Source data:

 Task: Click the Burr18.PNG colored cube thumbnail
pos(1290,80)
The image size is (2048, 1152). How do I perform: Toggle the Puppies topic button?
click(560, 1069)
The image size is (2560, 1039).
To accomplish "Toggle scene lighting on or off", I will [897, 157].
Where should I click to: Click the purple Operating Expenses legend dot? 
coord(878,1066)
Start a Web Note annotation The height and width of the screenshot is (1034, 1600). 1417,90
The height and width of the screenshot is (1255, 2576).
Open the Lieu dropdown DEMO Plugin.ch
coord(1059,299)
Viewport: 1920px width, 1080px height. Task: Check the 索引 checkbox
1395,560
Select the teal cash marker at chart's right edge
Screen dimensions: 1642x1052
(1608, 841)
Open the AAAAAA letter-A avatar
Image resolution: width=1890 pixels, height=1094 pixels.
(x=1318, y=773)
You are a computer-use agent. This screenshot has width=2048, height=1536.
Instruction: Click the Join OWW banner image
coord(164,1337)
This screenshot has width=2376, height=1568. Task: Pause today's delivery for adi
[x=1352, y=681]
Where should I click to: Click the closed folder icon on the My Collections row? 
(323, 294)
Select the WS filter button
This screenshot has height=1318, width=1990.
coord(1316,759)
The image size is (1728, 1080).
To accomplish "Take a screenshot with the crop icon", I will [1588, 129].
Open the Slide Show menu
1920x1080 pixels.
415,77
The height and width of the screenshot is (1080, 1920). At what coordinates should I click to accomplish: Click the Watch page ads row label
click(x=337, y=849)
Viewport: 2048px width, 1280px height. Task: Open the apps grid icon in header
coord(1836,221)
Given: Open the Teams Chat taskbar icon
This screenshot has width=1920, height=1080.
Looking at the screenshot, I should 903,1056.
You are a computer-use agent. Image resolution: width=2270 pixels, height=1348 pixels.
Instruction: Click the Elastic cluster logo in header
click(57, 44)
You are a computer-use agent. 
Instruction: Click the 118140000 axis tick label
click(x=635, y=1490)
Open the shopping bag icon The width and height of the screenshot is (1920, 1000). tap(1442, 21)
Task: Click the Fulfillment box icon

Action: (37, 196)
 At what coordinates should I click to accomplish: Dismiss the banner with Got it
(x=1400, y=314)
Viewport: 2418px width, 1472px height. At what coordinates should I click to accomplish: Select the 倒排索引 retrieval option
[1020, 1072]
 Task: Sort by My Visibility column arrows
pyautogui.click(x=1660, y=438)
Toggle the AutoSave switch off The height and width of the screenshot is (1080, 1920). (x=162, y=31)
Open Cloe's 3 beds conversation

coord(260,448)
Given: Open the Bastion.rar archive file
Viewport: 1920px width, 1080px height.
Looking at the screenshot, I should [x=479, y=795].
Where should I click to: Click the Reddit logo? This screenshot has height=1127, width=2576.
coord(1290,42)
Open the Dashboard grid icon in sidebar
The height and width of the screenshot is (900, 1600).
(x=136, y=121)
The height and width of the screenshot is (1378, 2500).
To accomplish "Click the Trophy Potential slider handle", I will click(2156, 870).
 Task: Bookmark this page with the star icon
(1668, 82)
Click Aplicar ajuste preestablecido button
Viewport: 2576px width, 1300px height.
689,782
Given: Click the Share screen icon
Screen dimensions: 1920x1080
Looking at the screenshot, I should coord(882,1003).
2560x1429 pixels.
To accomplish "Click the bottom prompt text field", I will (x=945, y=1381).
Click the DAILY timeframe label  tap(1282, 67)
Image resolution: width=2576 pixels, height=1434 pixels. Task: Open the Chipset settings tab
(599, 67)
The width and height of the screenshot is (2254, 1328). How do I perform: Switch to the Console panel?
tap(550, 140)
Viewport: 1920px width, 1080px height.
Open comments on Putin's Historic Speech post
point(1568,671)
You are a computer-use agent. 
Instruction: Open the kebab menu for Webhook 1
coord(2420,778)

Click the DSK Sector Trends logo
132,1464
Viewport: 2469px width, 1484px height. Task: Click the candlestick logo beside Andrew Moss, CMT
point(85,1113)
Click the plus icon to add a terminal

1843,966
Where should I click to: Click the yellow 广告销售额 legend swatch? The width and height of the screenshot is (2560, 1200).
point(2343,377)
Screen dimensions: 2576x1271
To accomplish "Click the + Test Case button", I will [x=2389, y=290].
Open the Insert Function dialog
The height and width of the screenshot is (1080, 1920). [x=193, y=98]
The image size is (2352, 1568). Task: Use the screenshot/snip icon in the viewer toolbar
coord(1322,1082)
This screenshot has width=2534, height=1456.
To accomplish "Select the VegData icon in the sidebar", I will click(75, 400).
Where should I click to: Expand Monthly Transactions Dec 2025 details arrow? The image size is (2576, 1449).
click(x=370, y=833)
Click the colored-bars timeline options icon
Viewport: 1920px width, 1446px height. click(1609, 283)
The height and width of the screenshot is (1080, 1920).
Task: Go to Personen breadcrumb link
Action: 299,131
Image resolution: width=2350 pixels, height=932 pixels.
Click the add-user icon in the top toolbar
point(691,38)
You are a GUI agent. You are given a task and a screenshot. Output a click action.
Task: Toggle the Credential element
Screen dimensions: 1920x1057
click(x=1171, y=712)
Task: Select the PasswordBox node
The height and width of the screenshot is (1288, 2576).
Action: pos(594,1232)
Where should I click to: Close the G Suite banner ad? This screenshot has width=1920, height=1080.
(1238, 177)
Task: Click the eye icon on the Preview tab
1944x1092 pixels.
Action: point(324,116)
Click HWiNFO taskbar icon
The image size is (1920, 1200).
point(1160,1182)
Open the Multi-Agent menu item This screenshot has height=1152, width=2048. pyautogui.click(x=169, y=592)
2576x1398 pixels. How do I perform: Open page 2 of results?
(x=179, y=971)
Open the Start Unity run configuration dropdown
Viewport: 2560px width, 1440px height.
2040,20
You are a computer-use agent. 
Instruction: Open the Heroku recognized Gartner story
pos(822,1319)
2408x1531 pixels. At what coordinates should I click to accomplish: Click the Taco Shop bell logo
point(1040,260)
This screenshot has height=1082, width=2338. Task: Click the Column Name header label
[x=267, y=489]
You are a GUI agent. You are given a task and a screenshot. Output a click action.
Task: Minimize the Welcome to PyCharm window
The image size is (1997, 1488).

Work instructions -
What is needed is an exact copy of the entries above, from the first line through the line holding "Select the teal", with both of those lines kept; please give nothing else.

Response box -
 Task: Click the Burr18.PNG colored cube thumbnail
pos(1290,80)
The image size is (2048, 1152). How do I perform: Toggle the Puppies topic button?
click(560, 1069)
The image size is (2560, 1039).
To accomplish "Toggle scene lighting on or off", I will [897, 157].
Where should I click to: Click the purple Operating Expenses legend dot? 
coord(878,1066)
Start a Web Note annotation The height and width of the screenshot is (1034, 1600). 1417,90
The height and width of the screenshot is (1255, 2576).
Open the Lieu dropdown DEMO Plugin.ch
coord(1059,299)
Viewport: 1920px width, 1080px height. Task: Check the 索引 checkbox
1395,560
Select the teal cash marker at chart's right edge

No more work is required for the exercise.